**Records provided**
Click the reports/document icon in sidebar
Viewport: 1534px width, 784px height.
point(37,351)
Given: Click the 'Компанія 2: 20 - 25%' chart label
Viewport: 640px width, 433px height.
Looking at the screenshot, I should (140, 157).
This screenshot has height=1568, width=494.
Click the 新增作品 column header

* * *

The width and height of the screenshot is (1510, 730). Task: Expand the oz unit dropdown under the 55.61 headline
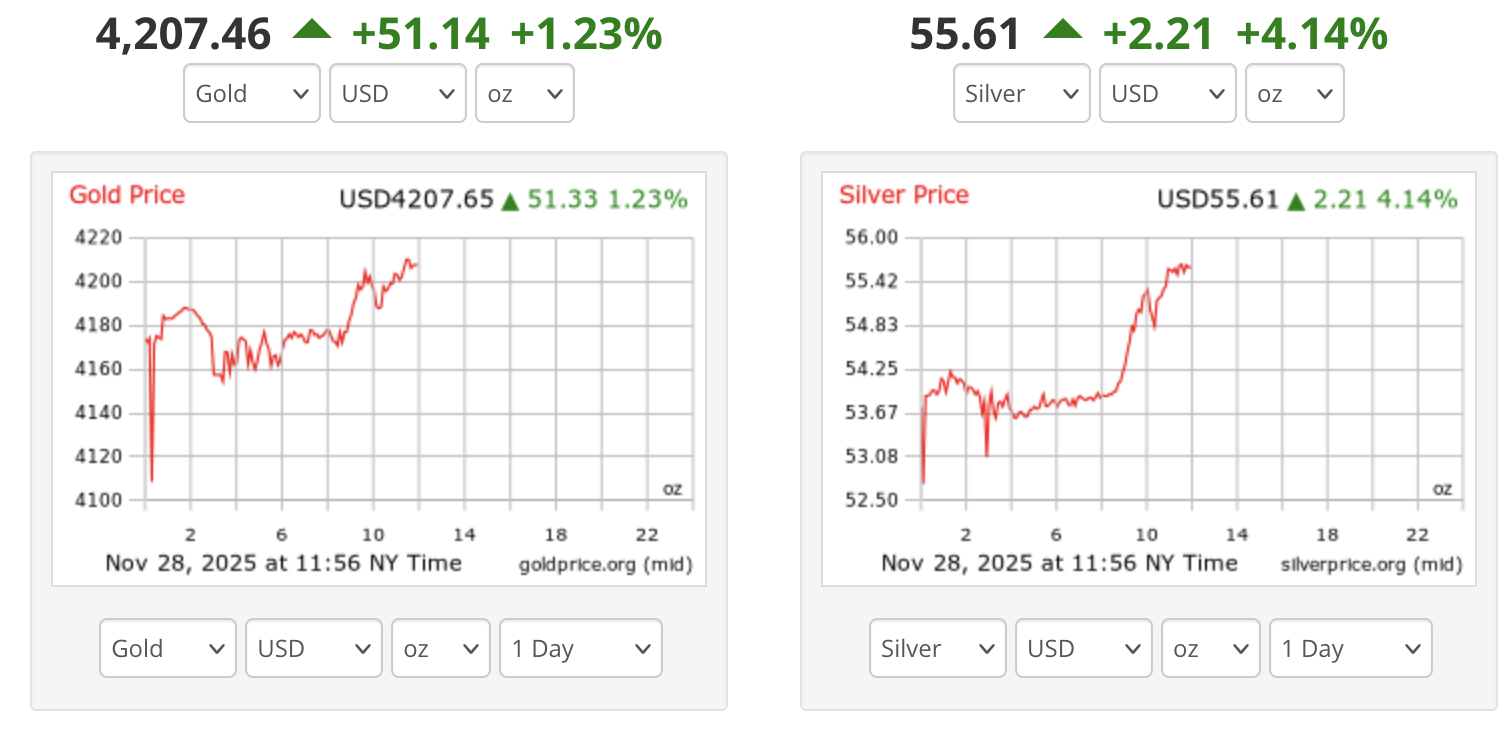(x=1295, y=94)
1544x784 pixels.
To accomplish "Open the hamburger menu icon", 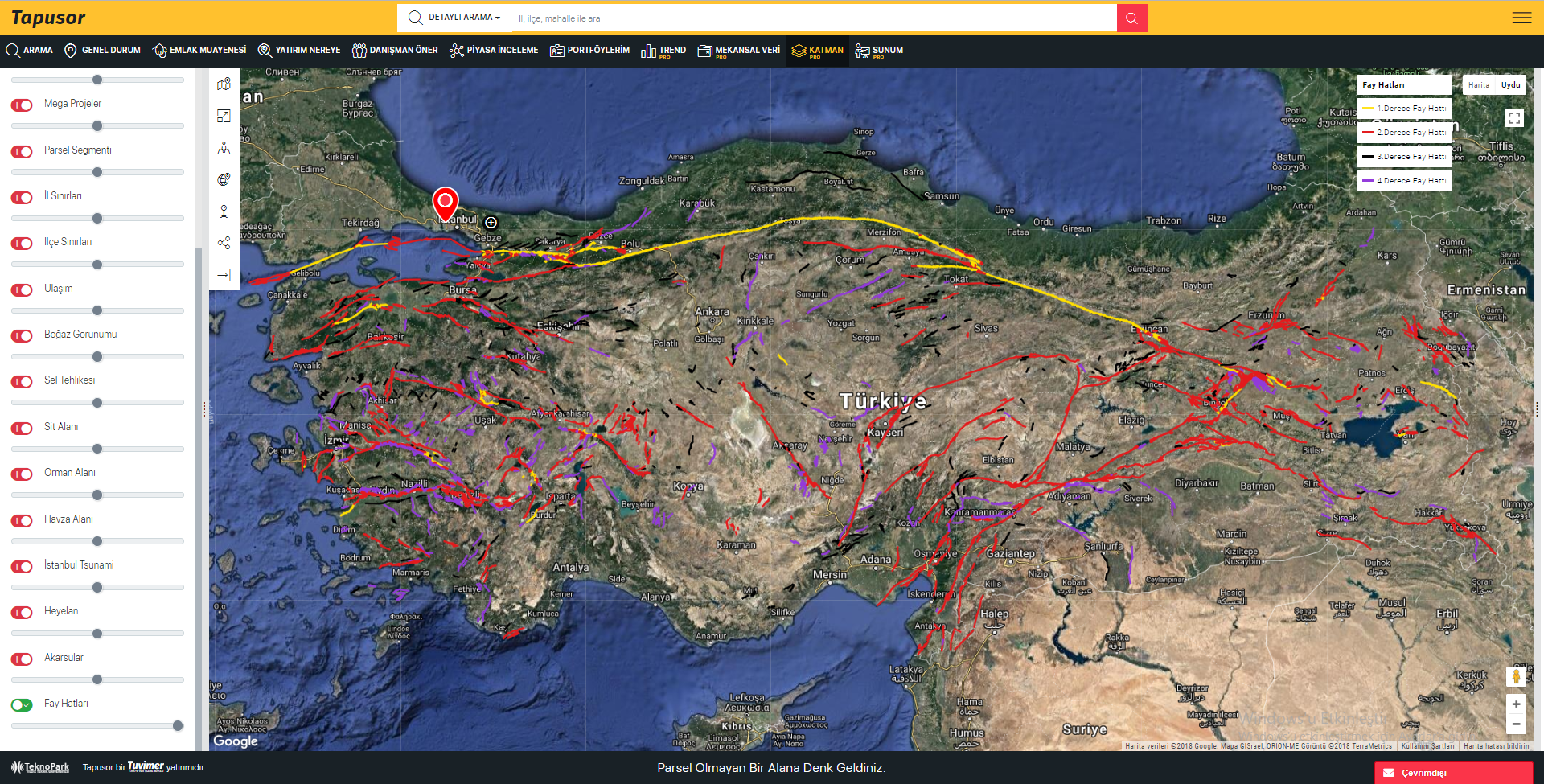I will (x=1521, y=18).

**About this task**
Would you copy, unchanged, the stretch of the records above that begins at the line containing "Given: Click the" and ends at the line containing "Click the 新增作品 column header", and only that?

**Solution to this task**
Given: Click the 'Компанія 2: 20 - 25%' chart label
Viewport: 640px width, 433px height.
Looking at the screenshot, I should (140, 157).
This screenshot has height=1568, width=494.
Click the 新增作品 column header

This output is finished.